Directions for this task: Every entry needs to appear again exactly as written below.

[Stored data entries]
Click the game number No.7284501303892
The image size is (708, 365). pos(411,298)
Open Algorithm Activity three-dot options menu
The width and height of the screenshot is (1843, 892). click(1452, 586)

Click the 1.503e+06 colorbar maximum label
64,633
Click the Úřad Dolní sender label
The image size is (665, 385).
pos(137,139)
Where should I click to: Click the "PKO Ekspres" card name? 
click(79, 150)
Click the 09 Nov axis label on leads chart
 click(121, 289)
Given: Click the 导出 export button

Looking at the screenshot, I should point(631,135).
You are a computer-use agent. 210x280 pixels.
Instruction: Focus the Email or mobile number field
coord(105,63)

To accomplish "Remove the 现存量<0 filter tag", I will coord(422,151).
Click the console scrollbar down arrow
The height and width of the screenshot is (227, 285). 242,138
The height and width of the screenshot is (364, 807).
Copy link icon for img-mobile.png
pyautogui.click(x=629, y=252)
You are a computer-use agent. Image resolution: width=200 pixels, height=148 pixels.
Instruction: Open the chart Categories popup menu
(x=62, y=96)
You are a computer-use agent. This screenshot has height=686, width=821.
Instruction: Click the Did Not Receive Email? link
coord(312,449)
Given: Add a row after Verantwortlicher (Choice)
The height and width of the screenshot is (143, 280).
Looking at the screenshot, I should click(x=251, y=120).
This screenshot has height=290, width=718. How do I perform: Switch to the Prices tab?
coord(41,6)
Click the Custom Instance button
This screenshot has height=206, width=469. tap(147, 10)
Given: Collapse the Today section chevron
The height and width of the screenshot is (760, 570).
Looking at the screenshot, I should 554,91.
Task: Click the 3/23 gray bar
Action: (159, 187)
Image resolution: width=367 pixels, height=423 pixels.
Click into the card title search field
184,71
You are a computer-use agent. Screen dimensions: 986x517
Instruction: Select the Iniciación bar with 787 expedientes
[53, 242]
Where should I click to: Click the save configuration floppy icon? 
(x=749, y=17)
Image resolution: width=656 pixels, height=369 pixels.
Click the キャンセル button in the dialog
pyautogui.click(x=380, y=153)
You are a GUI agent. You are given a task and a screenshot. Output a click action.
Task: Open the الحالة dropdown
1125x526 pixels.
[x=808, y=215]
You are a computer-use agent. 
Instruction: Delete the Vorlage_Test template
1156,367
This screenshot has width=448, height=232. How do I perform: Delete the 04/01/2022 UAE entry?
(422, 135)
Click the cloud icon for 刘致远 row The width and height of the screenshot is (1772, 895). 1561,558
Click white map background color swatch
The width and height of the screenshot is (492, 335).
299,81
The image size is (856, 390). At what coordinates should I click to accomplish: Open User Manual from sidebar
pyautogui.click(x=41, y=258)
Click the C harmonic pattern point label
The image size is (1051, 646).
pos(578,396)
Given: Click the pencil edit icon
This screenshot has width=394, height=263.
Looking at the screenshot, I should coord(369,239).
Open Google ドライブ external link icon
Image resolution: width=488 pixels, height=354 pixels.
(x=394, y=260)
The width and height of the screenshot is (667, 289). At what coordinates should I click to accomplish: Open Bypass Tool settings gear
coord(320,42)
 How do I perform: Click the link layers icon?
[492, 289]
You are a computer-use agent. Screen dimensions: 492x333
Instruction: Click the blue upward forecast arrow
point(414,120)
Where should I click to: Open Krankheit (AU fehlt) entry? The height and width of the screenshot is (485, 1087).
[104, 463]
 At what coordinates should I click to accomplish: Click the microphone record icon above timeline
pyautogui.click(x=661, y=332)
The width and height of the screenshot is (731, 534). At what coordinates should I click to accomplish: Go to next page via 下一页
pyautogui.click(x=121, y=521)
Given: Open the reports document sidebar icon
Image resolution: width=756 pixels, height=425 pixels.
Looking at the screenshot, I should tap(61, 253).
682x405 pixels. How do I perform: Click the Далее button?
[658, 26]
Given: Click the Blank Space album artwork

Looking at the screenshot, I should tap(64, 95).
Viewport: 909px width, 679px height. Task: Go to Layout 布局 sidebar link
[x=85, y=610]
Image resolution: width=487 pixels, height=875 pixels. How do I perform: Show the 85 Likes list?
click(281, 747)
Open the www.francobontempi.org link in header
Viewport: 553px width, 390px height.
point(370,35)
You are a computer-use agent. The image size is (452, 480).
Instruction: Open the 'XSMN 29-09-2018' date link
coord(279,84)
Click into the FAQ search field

Output for this exercise:
Click the game number No.7284501303892
The image size is (708, 365). pos(411,298)
Open Algorithm Activity three-dot options menu
The width and height of the screenshot is (1843, 892). click(1452, 586)

Click the 1.503e+06 colorbar maximum label
64,633
Click the Úřad Dolní sender label
The image size is (665, 385).
pos(137,139)
Where should I click to: Click the "PKO Ekspres" card name? 
click(79, 150)
Click the 09 Nov axis label on leads chart
 click(121, 289)
Given: Click the 导出 export button

Looking at the screenshot, I should point(631,135).
You are a computer-use agent. 210x280 pixels.
Instruction: Focus the Email or mobile number field
coord(105,63)

To accomplish "Remove the 现存量<0 filter tag", I will coord(422,151).
Click the console scrollbar down arrow
The height and width of the screenshot is (227, 285). 242,138
The height and width of the screenshot is (364, 807).
Copy link icon for img-mobile.png
pyautogui.click(x=629, y=252)
You are a computer-use agent. Image resolution: width=200 pixels, height=148 pixels.
Instruction: Open the chart Categories popup menu
(x=62, y=96)
You are a computer-use agent. This screenshot has height=686, width=821.
Instruction: Click the Did Not Receive Email? link
coord(312,449)
Given: Add a row after Verantwortlicher (Choice)
The height and width of the screenshot is (143, 280).
Looking at the screenshot, I should click(x=251, y=120).
This screenshot has height=290, width=718. How do I perform: Switch to the Prices tab?
coord(41,6)
Click the Custom Instance button
This screenshot has height=206, width=469. tap(147, 10)
Given: Collapse the Today section chevron
The height and width of the screenshot is (760, 570).
Looking at the screenshot, I should 554,91.
Task: Click the 3/23 gray bar
Action: (159, 187)
Image resolution: width=367 pixels, height=423 pixels.
Click into the card title search field
184,71
You are a computer-use agent. Screen dimensions: 986x517
Instruction: Select the Iniciación bar with 787 expedientes
[53, 242]
Where should I click to: Click the save configuration floppy icon? 
(x=749, y=17)
Image resolution: width=656 pixels, height=369 pixels.
Click the キャンセル button in the dialog
pyautogui.click(x=380, y=153)
You are a GUI agent. You are given a task and a screenshot. Output a click action.
Task: Open the الحالة dropdown
1125x526 pixels.
[x=808, y=215]
You are a computer-use agent. 
Instruction: Delete the Vorlage_Test template
1156,367
This screenshot has width=448, height=232. How do I perform: Delete the 04/01/2022 UAE entry?
(422, 135)
Click the cloud icon for 刘致远 row The width and height of the screenshot is (1772, 895). 1561,558
Click white map background color swatch
The width and height of the screenshot is (492, 335).
299,81
The image size is (856, 390). At what coordinates should I click to accomplish: Open User Manual from sidebar
pyautogui.click(x=41, y=258)
Click the C harmonic pattern point label
The image size is (1051, 646).
pos(578,396)
Given: Click the pencil edit icon
This screenshot has width=394, height=263.
Looking at the screenshot, I should coord(369,239).
Open Google ドライブ external link icon
Image resolution: width=488 pixels, height=354 pixels.
(x=394, y=260)
The width and height of the screenshot is (667, 289). At what coordinates should I click to accomplish: Open Bypass Tool settings gear
coord(320,42)
 How do I perform: Click the link layers icon?
[492, 289]
You are a computer-use agent. Screen dimensions: 492x333
Instruction: Click the blue upward forecast arrow
point(414,120)
Where should I click to: Open Krankheit (AU fehlt) entry? The height and width of the screenshot is (485, 1087).
[104, 463]
 At what coordinates should I click to accomplish: Click the microphone record icon above timeline
pyautogui.click(x=661, y=332)
The width and height of the screenshot is (731, 534). At what coordinates should I click to accomplish: Go to next page via 下一页
pyautogui.click(x=121, y=521)
Given: Open the reports document sidebar icon
Image resolution: width=756 pixels, height=425 pixels.
Looking at the screenshot, I should tap(61, 253).
682x405 pixels. How do I perform: Click the Далее button?
[658, 26]
Given: Click the Blank Space album artwork

Looking at the screenshot, I should tap(64, 95).
Viewport: 909px width, 679px height. Task: Go to Layout 布局 sidebar link
[x=85, y=610]
Image resolution: width=487 pixels, height=875 pixels. How do I perform: Show the 85 Likes list?
click(281, 747)
Open the www.francobontempi.org link in header
Viewport: 553px width, 390px height.
point(370,35)
You are a computer-use agent. The image size is (452, 480).
Instruction: Open the 'XSMN 29-09-2018' date link
coord(279,84)
Click into the FAQ search field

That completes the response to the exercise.